== INPUT RECORDS ==
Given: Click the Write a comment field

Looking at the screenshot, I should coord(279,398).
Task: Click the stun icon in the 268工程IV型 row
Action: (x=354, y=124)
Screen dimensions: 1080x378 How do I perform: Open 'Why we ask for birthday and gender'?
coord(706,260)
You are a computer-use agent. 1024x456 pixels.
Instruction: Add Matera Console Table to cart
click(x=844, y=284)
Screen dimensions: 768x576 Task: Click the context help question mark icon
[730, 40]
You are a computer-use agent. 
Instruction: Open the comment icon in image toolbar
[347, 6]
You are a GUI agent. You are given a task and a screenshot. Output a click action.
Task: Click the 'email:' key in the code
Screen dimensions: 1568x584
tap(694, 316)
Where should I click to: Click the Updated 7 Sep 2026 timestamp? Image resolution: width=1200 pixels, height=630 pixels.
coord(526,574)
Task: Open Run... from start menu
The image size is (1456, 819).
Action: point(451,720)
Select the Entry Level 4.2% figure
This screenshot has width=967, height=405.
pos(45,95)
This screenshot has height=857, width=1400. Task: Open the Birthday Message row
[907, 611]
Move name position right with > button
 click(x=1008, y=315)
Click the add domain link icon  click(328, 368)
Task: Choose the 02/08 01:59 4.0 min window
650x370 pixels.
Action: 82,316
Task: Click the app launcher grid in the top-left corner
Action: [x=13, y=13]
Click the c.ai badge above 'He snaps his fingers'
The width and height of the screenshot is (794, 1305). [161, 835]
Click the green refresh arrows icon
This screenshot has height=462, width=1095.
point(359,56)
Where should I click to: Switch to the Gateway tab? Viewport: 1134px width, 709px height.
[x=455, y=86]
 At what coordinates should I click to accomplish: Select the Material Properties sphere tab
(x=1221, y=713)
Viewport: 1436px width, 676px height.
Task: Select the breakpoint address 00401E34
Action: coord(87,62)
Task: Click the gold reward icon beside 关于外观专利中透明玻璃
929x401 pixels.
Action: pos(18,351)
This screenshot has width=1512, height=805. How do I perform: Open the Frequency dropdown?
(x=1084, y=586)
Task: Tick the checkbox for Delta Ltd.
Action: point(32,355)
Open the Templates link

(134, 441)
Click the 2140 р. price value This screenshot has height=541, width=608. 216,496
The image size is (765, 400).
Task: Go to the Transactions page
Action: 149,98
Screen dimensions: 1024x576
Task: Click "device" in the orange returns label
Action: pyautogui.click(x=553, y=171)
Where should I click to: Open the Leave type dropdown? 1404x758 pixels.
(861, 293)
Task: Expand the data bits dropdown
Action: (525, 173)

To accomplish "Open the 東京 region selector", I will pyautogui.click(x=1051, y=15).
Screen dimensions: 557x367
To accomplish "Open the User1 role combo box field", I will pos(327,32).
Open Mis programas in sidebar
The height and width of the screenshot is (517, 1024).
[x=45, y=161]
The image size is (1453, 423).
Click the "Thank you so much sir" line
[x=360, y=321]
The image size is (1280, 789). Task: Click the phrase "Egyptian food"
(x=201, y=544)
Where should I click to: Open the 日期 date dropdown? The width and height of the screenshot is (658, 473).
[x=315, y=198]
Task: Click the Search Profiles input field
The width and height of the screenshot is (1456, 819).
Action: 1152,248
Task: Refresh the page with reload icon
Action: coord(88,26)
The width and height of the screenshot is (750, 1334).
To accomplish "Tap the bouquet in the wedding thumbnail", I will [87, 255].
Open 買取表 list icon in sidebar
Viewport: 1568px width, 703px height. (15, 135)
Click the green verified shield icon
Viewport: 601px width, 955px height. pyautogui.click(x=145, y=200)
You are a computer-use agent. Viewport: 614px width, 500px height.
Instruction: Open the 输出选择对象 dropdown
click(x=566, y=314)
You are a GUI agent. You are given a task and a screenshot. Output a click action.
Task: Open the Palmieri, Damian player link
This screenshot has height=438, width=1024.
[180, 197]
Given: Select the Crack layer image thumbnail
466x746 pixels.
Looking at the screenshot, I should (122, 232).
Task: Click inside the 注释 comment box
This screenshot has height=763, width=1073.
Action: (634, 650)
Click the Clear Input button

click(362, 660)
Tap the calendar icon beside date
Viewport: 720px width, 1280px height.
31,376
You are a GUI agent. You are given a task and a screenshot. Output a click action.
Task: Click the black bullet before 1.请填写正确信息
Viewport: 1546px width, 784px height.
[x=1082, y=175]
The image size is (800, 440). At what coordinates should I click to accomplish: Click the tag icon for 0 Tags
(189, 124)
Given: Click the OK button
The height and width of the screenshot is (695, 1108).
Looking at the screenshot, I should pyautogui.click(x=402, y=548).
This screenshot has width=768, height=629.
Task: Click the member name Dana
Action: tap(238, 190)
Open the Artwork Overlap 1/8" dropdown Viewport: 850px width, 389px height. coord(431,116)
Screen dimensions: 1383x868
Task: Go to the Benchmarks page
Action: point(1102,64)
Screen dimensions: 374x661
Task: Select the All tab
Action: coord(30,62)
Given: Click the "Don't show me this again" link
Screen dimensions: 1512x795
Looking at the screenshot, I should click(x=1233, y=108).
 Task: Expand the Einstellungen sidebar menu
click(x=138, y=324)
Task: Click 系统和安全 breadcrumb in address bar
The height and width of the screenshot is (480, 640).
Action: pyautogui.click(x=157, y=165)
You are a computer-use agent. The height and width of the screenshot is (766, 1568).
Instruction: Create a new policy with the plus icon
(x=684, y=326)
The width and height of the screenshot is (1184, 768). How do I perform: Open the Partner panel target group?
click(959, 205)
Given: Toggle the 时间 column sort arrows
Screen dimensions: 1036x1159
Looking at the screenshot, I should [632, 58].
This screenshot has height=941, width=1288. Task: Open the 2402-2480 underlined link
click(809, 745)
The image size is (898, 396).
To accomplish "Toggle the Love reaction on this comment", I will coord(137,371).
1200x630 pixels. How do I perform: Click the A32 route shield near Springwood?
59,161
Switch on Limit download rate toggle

== WHAT YOU ARE ASKED TO DO ==
For the records above, state the count of lines where "computer" appears, without any other text.

== ANSWER FOR THIS EXERCISE ==
4